Entries for pointing at words and elements
- - - -

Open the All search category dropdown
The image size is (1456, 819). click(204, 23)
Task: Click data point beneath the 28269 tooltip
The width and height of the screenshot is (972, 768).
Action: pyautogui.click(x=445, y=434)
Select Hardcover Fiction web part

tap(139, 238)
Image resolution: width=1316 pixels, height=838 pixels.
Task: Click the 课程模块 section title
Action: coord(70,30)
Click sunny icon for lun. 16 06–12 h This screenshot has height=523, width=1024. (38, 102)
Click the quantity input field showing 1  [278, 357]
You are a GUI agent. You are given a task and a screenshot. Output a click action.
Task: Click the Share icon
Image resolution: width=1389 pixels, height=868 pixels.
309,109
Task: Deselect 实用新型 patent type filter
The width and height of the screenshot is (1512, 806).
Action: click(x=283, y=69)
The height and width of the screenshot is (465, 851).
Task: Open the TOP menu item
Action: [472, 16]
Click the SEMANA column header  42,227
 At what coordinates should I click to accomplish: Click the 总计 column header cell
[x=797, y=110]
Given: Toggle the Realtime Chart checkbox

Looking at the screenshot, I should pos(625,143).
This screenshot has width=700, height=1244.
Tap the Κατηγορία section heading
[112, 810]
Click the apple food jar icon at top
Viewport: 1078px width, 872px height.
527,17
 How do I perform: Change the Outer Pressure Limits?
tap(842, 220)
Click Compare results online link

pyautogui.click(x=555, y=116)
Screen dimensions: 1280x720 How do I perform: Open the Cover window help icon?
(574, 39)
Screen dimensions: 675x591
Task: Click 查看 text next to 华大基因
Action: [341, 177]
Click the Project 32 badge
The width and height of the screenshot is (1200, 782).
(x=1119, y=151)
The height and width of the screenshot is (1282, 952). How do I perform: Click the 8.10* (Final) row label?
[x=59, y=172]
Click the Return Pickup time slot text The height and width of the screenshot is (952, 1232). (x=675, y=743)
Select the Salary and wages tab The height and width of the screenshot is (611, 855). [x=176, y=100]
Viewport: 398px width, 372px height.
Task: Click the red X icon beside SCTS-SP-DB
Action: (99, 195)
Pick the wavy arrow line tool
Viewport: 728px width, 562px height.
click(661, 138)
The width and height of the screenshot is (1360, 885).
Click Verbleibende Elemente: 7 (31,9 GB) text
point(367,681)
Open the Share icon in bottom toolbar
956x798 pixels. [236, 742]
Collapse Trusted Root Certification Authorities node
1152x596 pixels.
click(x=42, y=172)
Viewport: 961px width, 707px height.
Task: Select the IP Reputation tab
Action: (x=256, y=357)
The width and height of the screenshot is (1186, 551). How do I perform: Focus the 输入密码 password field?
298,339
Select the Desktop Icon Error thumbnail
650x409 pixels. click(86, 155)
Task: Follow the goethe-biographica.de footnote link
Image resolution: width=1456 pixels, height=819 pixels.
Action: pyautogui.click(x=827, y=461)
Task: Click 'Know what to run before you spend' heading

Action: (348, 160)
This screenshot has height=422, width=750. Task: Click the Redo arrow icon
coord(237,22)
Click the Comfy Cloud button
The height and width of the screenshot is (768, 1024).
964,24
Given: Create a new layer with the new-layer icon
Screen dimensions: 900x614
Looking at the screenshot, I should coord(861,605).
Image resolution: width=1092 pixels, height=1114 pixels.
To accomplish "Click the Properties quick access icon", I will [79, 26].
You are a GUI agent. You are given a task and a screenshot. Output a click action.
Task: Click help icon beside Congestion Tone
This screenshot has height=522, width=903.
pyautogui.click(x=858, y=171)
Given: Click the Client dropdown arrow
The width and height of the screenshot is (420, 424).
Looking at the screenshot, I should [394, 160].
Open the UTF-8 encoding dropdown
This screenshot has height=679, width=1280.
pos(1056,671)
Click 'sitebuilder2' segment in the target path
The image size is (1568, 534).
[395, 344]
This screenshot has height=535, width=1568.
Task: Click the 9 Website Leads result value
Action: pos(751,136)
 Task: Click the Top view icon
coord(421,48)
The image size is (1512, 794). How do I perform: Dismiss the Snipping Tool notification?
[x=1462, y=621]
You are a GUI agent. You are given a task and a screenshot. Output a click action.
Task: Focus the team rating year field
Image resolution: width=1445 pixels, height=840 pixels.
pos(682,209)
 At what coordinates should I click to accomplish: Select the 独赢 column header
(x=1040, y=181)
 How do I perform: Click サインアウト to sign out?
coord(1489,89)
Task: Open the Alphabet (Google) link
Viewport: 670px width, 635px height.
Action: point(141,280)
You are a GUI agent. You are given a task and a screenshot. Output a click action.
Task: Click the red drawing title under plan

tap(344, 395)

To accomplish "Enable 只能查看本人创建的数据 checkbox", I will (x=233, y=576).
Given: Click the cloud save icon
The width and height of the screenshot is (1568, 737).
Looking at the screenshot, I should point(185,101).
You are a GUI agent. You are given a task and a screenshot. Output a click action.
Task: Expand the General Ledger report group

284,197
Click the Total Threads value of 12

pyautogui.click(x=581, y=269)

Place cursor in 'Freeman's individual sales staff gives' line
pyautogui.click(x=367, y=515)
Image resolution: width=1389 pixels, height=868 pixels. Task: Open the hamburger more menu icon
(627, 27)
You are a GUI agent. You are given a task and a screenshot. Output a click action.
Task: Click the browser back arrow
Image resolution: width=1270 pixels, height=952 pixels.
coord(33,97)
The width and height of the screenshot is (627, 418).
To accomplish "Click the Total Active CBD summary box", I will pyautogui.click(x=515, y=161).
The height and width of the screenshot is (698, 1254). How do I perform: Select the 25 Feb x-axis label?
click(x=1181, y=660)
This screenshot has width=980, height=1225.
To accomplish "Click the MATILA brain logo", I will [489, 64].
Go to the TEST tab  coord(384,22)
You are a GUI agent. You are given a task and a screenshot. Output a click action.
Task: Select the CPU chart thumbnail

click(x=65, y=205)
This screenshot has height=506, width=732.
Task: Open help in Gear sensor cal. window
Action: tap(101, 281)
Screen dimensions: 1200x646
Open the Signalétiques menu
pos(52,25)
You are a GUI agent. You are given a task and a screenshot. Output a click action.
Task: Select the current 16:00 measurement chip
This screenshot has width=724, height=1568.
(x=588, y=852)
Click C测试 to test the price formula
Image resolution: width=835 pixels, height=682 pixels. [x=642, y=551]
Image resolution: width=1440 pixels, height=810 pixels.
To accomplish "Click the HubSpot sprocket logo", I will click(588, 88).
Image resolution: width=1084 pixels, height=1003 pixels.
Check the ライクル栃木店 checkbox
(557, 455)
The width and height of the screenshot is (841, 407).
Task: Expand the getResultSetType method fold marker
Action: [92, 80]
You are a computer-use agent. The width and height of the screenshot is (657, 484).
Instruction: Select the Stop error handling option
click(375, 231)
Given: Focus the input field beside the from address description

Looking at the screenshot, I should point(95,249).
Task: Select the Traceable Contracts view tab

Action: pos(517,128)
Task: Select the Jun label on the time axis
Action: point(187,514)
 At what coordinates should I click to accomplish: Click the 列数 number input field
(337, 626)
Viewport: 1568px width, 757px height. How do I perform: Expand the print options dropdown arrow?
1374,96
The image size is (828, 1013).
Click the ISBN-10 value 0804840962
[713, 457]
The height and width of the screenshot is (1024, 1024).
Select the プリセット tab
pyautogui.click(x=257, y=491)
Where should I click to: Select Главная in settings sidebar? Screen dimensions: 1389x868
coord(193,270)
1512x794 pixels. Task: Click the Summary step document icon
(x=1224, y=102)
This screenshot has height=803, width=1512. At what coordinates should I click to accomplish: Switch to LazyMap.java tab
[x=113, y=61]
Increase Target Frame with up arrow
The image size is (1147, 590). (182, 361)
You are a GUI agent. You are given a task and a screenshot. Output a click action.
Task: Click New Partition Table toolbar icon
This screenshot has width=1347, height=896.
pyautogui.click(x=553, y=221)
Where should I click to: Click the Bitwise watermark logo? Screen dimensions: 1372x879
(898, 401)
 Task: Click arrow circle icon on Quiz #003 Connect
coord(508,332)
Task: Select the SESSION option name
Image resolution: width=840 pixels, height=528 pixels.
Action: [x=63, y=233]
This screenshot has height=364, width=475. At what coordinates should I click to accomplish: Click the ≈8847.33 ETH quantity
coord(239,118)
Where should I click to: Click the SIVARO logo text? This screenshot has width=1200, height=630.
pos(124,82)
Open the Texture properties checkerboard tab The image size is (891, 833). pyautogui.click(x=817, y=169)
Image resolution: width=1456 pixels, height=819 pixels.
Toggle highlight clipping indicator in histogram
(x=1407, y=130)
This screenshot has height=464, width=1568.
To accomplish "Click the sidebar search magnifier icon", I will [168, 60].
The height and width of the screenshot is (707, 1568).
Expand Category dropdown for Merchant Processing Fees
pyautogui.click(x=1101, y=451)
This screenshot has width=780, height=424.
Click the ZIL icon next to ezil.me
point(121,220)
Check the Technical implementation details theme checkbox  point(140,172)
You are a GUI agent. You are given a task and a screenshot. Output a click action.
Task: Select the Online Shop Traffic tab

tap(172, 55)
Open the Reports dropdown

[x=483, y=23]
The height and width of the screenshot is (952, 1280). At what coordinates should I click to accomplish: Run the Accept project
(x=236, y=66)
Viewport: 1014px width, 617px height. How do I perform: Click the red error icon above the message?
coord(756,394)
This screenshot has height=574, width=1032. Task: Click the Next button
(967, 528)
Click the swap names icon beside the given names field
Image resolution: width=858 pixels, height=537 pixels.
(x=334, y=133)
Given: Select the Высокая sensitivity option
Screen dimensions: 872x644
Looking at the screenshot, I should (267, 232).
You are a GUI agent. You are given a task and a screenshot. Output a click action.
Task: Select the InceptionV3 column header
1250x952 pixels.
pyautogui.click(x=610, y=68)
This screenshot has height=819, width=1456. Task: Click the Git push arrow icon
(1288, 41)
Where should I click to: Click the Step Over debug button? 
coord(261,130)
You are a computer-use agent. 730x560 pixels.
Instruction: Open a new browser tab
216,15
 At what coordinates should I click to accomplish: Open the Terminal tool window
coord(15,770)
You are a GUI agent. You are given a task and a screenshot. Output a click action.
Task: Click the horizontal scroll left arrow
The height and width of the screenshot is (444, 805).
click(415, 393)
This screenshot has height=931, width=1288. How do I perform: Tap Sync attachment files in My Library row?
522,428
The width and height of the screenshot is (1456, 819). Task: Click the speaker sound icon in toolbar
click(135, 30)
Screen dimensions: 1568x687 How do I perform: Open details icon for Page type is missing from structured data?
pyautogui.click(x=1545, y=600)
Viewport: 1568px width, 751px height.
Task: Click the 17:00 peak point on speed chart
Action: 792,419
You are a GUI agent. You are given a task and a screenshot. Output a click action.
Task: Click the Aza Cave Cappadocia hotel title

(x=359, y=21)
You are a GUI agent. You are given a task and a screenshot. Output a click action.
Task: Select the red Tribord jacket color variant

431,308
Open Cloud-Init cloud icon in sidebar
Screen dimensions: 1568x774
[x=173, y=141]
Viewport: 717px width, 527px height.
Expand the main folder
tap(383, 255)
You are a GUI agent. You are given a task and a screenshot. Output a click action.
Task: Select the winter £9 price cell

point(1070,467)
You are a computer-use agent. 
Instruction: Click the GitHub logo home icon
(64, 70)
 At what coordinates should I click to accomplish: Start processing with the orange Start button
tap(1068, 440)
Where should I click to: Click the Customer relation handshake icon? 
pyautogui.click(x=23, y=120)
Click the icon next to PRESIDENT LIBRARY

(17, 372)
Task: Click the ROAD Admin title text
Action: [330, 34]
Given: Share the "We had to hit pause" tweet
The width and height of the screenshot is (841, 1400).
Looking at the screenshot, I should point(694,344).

- - - -

What the task asks – Gather every line of the entries above that contains the word "browser", and copy each of those lines in full.

Final result –
Task: Click the browser back arrow
Instruction: Open a new browser tab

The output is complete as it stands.